- _Task statement_: Print the rows below verbatim, beginning with the line that contains "The image size is (1568, 755)." and continuing through the line that contains "The width and height of the screenshot is (1400, 850).".

- _Data supplied_:
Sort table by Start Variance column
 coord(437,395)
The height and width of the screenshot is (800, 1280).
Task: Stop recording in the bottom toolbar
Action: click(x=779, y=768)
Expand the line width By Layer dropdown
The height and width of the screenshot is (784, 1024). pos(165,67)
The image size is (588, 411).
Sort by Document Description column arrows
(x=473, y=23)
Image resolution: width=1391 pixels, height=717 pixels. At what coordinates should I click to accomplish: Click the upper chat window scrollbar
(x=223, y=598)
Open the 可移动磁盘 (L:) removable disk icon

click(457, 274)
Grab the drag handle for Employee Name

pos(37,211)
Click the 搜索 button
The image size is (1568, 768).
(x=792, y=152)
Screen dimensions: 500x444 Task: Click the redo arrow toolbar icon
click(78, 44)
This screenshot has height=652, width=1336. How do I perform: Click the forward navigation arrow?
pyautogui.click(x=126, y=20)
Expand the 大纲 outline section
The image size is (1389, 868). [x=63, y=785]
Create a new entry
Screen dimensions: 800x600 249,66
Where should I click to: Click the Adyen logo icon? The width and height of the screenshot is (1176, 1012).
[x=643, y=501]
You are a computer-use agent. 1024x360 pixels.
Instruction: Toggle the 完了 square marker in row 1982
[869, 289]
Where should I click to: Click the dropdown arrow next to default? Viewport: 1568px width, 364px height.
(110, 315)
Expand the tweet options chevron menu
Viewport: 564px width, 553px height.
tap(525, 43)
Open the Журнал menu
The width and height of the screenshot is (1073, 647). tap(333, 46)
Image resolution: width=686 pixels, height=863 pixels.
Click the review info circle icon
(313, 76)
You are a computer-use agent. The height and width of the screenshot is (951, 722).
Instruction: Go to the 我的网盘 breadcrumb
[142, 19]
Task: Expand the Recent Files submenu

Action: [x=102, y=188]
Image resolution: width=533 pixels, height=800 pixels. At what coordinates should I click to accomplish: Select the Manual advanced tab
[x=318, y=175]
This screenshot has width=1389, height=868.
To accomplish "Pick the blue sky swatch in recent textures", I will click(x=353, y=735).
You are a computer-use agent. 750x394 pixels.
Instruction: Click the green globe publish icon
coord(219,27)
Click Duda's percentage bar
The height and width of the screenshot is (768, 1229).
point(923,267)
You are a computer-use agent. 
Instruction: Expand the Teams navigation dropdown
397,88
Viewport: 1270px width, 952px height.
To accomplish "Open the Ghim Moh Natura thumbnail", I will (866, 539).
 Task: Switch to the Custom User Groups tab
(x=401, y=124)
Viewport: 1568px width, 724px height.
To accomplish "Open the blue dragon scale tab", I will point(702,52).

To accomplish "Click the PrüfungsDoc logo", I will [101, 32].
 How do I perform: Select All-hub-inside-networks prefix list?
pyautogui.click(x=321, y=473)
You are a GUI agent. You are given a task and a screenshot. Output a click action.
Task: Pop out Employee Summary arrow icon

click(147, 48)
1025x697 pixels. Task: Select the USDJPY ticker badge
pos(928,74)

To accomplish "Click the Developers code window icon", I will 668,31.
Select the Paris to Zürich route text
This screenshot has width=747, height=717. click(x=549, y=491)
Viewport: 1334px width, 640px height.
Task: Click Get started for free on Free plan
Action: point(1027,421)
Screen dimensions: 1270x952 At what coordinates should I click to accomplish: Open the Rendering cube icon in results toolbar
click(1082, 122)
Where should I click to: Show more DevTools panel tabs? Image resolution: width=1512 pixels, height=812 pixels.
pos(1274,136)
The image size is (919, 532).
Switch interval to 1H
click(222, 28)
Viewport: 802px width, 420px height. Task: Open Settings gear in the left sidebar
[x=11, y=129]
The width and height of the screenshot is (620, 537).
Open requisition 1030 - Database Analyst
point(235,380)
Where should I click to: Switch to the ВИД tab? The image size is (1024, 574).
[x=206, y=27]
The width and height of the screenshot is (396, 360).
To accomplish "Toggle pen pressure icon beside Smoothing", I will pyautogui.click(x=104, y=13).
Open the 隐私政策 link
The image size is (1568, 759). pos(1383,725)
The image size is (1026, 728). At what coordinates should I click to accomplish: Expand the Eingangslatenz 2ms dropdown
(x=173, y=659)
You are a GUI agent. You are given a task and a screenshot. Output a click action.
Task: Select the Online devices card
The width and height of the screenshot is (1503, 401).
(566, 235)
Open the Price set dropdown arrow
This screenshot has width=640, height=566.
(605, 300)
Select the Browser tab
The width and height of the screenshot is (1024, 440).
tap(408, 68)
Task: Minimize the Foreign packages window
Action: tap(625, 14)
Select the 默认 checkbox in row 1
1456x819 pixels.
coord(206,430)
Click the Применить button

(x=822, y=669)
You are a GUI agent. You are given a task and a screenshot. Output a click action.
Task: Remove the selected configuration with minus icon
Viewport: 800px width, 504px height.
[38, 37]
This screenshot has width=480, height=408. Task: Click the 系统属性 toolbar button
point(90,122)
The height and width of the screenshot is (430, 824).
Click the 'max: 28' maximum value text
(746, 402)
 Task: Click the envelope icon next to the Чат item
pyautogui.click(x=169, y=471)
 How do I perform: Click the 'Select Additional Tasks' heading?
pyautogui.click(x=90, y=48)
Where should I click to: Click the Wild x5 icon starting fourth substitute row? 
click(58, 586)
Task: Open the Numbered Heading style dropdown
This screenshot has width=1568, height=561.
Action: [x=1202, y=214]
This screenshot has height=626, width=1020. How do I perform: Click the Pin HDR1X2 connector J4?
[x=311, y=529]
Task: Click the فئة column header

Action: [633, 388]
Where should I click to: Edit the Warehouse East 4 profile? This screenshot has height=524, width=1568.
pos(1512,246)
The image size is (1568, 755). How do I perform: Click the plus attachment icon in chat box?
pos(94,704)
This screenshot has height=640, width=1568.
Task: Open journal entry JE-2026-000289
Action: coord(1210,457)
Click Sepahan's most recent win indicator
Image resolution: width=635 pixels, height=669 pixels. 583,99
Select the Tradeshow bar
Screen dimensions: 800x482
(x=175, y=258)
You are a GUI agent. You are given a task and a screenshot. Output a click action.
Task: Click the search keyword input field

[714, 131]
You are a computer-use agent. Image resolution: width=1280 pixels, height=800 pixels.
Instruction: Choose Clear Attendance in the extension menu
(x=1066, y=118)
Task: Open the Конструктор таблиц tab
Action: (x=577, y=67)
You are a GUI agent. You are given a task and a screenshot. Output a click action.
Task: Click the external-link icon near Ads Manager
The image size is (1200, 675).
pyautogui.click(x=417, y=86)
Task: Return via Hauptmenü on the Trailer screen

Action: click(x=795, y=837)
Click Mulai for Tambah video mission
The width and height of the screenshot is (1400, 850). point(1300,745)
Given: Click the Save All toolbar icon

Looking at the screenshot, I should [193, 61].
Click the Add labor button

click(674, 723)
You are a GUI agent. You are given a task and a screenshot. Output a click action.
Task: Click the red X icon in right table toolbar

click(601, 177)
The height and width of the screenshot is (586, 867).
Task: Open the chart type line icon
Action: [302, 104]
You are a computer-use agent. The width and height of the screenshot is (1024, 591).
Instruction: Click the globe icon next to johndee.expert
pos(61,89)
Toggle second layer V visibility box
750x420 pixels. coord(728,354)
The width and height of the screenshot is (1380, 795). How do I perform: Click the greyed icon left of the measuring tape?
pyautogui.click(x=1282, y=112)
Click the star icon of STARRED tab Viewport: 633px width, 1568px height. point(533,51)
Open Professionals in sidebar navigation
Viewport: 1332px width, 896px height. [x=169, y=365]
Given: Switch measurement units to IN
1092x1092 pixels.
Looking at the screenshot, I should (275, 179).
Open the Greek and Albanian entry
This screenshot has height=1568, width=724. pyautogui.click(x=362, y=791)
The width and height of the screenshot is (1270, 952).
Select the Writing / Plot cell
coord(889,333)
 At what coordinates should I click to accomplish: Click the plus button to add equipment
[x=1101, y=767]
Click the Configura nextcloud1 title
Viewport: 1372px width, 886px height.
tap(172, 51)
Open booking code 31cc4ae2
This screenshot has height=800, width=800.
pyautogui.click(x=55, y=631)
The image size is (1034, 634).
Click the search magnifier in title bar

- _Completed task_:
The image size is (1568, 755). How do I perform: Click the plus attachment icon in chat box?
pos(94,704)
This screenshot has height=640, width=1568.
Task: Open journal entry JE-2026-000289
Action: coord(1210,457)
Click Sepahan's most recent win indicator
Image resolution: width=635 pixels, height=669 pixels. 583,99
Select the Tradeshow bar
Screen dimensions: 800x482
(x=175, y=258)
You are a GUI agent. You are given a task and a screenshot. Output a click action.
Task: Click the search keyword input field

[714, 131]
You are a computer-use agent. Image resolution: width=1280 pixels, height=800 pixels.
Instruction: Choose Clear Attendance in the extension menu
(x=1066, y=118)
Task: Open the Конструктор таблиц tab
Action: (x=577, y=67)
You are a GUI agent. You are given a task and a screenshot. Output a click action.
Task: Click the external-link icon near Ads Manager
The image size is (1200, 675).
pyautogui.click(x=417, y=86)
Task: Return via Hauptmenü on the Trailer screen

Action: click(x=795, y=837)
Click Mulai for Tambah video mission
The width and height of the screenshot is (1400, 850). point(1300,745)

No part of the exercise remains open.